Why care about the environment? Is the earth's climate really changing for the worse? What are CFCs exactly? And who or what is the WTO? What are the causes of environmental problems? Who are the main actors, and what are the main ideas and issues in international environmental politics? Which countries have the best/worst environmental record and policies? The International Encyclopedia of Environmental Politics is the essential reference source to enable all those with an interest in the politics of the environment - particularly students and academics working within political science - to answer these questions, and to explore many other related topics in international environmental politics. It will be welcomed as an essential teaching resource and a trusty companion to independent study. Written by a team of international experts, the Encyclopedia is vital for fact-checking, provides authoritative initial orientation to a particular topic or issue and will serve as a solid starting point for wider explanation.

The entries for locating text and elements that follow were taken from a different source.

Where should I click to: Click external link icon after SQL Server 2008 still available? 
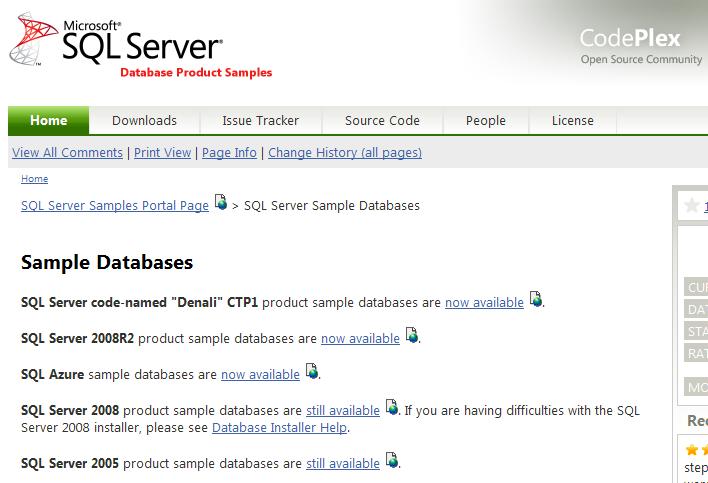pyautogui.click(x=392, y=408)
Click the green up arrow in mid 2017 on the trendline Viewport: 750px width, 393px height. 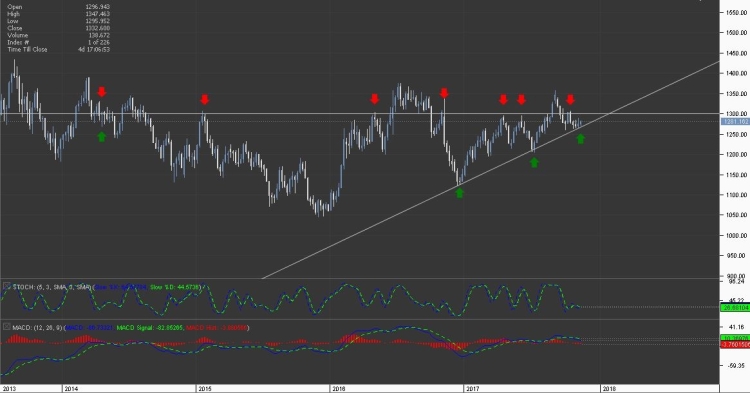(534, 163)
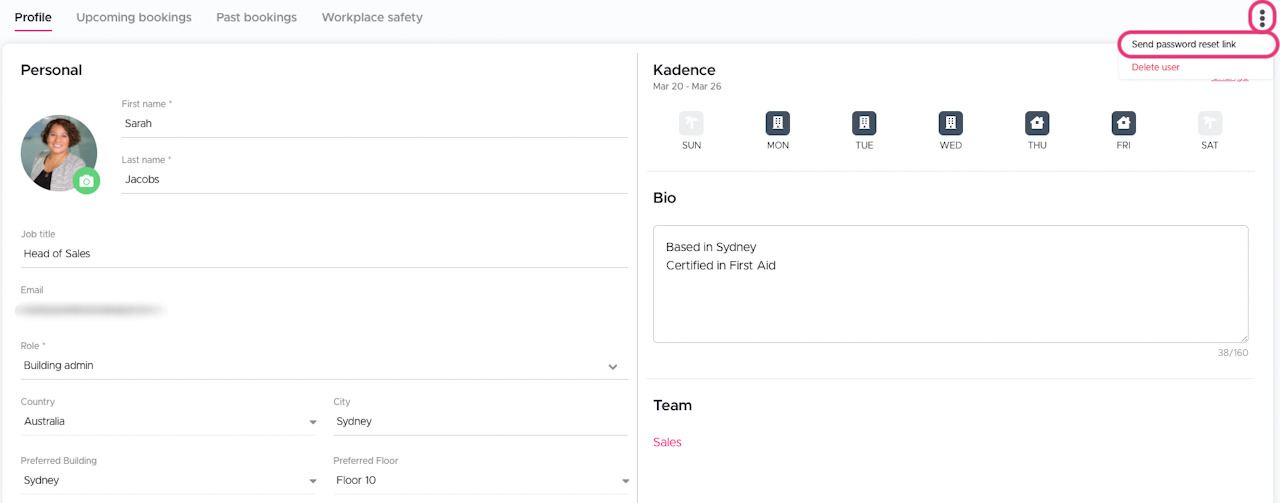
Task: Select Tuesday's office building icon
Action: (864, 123)
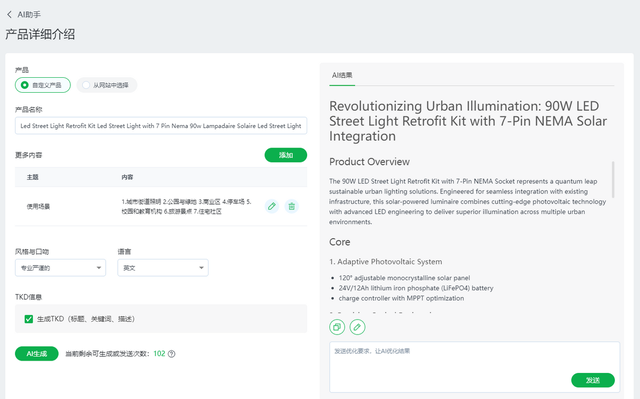Delete the 使用场景 row with trash icon
Viewport: 640px width, 399px height.
pos(291,206)
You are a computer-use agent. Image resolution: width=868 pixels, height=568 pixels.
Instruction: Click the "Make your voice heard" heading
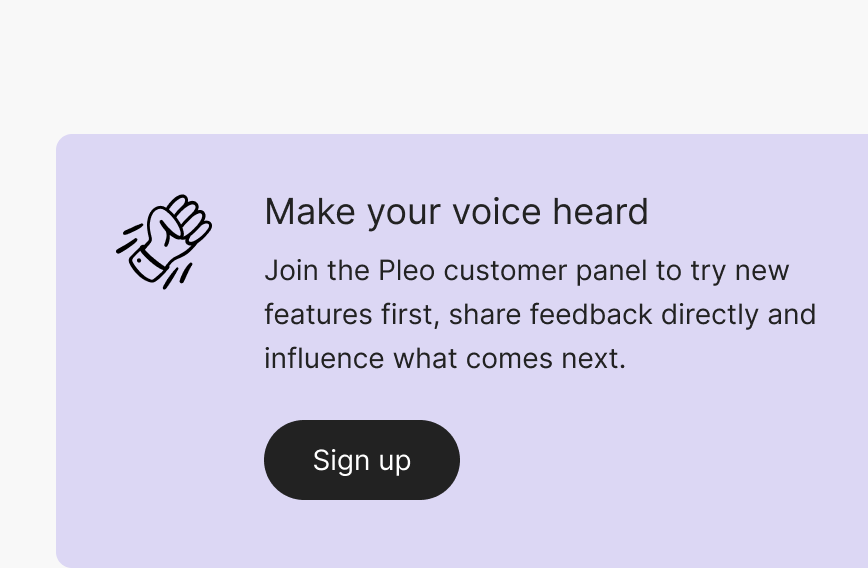(x=456, y=212)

With over 300 fully cross-referenced entries, many of which are followed with suggestions for further reading, the Encyclopedia includes: * Country and regional entries, with country entries giving a concise overview of the history, main actors, issues and policies related to its environmental politics * Normative and ethical dimensions of environmental politics, from animal rights, social and global justice to deep ecology * Environmental movements, organizations, struggles and actors from local to international levels * Issues in international environmental politics such as global warming, biodiversity, trade and the environment * Prominent individuals (historical and current) who have inspired or been actively involved in international environmental politics - such as Mahatma Gandhi, Petra Kelly, Vandana Shiva and Aldo Leopold * Central topics and issues in environmental politics - such as global warming, globalization, wildlife preservation, eco-taxes, energy production and consumption, sustainable development and the World Trade Organisation


Environmental Politics

2016
Environmental Politics
Title Environmental Politics PDF eBook
Author Andrew Dobson
Publisher Oxford University Press
Pages 153
Release 2016
Genre Environmental policy
ISBN 0199665575

Environmental politics has many faces and operates at multiple scales: it preoccupies individuals as well as governments, drives local agreements as well as international treaties, results in minor business changes as well as wholesale business decisions, and fluctuates between a politics of protest and one of accommodation. In this Very Short Introduction Andrew Dobson offers a lively and comprehensive commentary on the many facets of environmental politics today. Looking towards the future, he asks whether environmental politics will be comfortably accommodated by mainstream politics, or whether the advent of the Anthropocene - a whole new geological epoch driven by human impact on the environment - will herald a break with the politics of growth that has dominated social life since the beginning of the Industrial Revolution. ABOUT THE SERIES: The Very Short Introductions series from Oxford University Press contains hundreds of titles in almost every subject area. These pocket-sized books are the perfect way to get ahead in a new subject quickly. Our expert authors combine facts, analysis, perspective, new ideas, and enthusiasm to make interesting and challenging topics highly readable.